1972 play by Joseph A. Walker

The River Niger is a play by Joseph A. Walker, first performed by New York City's Negro Ensemble Company off-Broadway in 1972. The production made its Broadway debut with a transfer to the Brooks Atkinson Theatre on March 27, 1973, for a run of 162 performances.
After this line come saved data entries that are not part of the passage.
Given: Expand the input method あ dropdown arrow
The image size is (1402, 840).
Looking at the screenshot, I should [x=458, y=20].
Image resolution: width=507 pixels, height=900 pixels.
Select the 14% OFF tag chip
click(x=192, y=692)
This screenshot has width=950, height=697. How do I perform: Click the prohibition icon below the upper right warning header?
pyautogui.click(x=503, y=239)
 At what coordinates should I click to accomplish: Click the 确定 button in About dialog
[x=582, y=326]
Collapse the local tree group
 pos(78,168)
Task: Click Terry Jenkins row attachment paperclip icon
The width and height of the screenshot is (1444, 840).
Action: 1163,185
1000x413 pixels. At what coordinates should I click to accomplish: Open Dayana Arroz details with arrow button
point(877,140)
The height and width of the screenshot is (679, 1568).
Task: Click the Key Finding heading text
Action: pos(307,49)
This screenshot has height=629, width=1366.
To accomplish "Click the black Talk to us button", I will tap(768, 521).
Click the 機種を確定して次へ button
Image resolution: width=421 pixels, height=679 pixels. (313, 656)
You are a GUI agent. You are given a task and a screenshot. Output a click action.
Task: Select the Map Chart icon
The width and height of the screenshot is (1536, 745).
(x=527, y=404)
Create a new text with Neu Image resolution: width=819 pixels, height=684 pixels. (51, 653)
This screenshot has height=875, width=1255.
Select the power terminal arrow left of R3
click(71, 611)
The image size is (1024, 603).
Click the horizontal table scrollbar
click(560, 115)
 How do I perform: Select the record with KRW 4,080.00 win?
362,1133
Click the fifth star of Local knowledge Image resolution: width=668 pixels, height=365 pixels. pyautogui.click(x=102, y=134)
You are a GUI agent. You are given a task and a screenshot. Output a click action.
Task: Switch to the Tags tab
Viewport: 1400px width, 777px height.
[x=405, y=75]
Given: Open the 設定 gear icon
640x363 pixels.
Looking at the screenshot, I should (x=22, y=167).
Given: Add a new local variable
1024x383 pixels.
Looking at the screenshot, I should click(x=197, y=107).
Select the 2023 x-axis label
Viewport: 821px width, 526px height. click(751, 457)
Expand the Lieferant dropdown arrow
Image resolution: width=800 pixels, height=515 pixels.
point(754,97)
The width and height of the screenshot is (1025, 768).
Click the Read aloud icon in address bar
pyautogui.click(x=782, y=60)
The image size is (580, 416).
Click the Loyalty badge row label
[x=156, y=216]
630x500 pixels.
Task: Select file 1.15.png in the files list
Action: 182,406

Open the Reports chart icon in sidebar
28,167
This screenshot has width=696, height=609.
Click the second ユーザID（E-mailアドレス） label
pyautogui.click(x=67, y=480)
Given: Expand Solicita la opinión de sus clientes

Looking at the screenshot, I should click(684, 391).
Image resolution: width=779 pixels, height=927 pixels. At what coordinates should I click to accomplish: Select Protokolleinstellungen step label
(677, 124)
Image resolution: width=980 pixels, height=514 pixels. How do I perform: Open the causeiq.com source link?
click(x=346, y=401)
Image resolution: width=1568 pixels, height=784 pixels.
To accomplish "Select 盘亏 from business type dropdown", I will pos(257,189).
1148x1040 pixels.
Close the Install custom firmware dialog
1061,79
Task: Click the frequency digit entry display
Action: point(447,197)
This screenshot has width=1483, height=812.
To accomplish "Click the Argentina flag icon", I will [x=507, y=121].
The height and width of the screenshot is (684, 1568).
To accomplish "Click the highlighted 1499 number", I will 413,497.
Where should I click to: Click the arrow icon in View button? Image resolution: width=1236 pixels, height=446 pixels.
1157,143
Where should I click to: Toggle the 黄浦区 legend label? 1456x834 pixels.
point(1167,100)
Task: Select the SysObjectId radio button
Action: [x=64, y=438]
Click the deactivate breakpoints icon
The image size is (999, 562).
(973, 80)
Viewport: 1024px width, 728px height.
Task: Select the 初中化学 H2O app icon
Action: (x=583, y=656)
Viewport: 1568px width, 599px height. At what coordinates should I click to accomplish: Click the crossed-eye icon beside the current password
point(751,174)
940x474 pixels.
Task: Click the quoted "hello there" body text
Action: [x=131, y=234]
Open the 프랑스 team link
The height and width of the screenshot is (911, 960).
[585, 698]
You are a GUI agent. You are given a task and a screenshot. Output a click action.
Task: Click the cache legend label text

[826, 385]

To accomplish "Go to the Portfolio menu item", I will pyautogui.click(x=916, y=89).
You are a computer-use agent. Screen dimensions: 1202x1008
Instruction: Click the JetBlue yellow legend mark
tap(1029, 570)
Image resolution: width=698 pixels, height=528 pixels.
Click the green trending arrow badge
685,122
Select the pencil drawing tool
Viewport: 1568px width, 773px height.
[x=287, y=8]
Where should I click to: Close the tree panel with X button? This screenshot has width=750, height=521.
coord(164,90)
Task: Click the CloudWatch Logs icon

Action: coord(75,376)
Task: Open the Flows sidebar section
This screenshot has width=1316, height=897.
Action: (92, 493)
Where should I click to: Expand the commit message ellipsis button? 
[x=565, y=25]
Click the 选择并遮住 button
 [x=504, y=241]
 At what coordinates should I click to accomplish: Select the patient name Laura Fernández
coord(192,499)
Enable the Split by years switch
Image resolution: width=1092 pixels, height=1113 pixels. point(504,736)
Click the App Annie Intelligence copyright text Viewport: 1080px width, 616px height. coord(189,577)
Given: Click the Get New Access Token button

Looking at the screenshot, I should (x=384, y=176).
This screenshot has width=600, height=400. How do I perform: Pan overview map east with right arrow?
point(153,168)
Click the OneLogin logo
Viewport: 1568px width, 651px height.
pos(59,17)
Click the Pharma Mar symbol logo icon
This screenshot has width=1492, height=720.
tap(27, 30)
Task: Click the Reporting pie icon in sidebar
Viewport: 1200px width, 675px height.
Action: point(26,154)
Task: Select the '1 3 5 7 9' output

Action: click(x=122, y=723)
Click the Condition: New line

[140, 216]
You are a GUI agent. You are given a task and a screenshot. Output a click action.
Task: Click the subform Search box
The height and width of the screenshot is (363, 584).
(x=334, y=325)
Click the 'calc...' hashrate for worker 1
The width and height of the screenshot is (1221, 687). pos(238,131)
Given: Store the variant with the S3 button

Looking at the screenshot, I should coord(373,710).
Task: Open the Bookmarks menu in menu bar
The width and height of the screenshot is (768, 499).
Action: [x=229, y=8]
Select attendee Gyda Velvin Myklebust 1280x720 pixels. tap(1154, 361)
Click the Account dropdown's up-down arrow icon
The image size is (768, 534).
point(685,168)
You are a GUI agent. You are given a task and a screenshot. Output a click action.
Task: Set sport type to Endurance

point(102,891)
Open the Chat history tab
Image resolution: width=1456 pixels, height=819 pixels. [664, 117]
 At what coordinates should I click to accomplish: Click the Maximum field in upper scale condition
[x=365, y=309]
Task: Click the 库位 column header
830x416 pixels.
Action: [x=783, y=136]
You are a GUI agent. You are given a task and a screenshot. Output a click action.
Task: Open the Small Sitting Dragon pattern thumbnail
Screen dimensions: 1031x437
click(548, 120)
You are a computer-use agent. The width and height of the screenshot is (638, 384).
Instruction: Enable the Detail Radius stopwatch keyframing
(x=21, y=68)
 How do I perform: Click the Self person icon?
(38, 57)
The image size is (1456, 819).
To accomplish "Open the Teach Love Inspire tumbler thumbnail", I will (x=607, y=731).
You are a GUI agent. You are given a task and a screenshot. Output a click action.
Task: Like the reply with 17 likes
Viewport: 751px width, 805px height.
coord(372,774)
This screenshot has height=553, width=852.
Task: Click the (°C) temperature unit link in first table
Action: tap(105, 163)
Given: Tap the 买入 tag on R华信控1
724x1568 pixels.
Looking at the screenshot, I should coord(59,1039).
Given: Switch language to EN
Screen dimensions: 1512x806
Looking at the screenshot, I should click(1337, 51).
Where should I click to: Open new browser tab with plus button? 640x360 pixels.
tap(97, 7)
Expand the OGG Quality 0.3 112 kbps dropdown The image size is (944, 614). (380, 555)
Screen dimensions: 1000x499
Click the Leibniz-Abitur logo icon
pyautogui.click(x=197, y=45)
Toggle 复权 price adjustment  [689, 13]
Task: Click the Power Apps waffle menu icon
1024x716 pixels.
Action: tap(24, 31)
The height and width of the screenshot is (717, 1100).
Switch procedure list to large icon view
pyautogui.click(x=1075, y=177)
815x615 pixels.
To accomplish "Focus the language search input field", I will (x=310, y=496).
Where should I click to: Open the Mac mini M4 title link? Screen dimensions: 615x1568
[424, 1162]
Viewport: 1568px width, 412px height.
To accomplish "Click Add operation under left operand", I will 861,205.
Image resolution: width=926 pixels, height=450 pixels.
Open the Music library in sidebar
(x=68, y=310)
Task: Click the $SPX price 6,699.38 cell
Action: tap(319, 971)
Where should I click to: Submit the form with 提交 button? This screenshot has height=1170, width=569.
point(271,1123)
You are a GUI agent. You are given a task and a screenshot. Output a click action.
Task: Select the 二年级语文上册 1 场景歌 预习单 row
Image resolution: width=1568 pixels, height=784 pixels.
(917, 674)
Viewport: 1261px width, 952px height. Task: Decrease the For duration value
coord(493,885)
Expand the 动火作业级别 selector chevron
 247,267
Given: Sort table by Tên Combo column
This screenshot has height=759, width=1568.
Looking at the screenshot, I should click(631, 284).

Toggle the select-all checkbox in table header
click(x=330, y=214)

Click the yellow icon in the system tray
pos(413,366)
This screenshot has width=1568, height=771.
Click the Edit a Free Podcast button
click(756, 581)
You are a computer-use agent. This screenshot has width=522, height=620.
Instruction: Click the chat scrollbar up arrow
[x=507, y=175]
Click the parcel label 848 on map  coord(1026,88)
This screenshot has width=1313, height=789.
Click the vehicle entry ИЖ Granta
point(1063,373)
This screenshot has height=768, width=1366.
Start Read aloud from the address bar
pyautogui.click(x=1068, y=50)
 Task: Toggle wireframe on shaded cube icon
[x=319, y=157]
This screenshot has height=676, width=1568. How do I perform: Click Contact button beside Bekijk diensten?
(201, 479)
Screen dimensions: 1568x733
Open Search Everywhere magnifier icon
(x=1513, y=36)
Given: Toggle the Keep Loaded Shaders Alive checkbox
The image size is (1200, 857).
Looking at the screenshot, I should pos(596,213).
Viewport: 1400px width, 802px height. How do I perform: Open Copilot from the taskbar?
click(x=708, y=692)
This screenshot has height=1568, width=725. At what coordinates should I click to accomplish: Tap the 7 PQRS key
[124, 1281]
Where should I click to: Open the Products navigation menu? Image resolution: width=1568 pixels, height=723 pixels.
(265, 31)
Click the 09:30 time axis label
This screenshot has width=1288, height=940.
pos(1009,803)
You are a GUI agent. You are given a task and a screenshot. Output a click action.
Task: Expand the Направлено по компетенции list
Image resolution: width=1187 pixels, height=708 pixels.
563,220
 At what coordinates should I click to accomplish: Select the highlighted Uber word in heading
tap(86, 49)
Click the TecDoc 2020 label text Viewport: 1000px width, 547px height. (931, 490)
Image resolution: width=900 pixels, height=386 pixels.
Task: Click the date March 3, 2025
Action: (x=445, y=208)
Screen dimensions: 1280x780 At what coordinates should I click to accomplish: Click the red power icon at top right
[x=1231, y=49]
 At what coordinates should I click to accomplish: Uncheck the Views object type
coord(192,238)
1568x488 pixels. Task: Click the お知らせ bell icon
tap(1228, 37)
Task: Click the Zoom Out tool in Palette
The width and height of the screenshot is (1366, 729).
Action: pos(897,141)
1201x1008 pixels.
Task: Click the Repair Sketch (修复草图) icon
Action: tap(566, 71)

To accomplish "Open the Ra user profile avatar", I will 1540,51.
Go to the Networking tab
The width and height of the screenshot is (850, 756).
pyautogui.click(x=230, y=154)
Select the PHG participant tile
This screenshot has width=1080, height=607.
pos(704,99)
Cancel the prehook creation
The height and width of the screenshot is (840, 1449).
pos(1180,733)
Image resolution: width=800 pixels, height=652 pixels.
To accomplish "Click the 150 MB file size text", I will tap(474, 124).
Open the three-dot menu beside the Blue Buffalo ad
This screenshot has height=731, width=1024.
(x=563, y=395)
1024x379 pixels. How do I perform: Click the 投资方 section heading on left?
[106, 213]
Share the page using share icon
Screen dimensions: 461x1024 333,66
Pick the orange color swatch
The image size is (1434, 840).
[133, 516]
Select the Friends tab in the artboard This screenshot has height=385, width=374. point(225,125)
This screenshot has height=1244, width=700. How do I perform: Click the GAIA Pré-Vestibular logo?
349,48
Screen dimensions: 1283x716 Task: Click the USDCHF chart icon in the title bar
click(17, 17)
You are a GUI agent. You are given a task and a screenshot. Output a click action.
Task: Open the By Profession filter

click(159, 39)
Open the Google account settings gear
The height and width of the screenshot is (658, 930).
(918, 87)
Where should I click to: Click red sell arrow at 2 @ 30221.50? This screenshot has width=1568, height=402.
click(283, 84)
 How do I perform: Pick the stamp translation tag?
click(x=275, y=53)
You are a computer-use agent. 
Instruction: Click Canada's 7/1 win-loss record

Critically acclaimed, The River Niger won the Tony Award for Best Play in 1974, and was adapted into a film starring James Earl Jones and Cicely Tyson in 1976.

==Characters==
- Mattie Williams
- Johnny Williams
- Dr. Dudley Stanton
- Jeff Williams
- Ann Vanderguild
- Big Moe Hayes
- Al
- Chips
- Skeeter
- Gail
- Wilhelmina Brown

==Adaptations==

The play was adapted by Walker for film in 1976, directed by Krishna Shah starring Cicely Tyson and James Earl Jones.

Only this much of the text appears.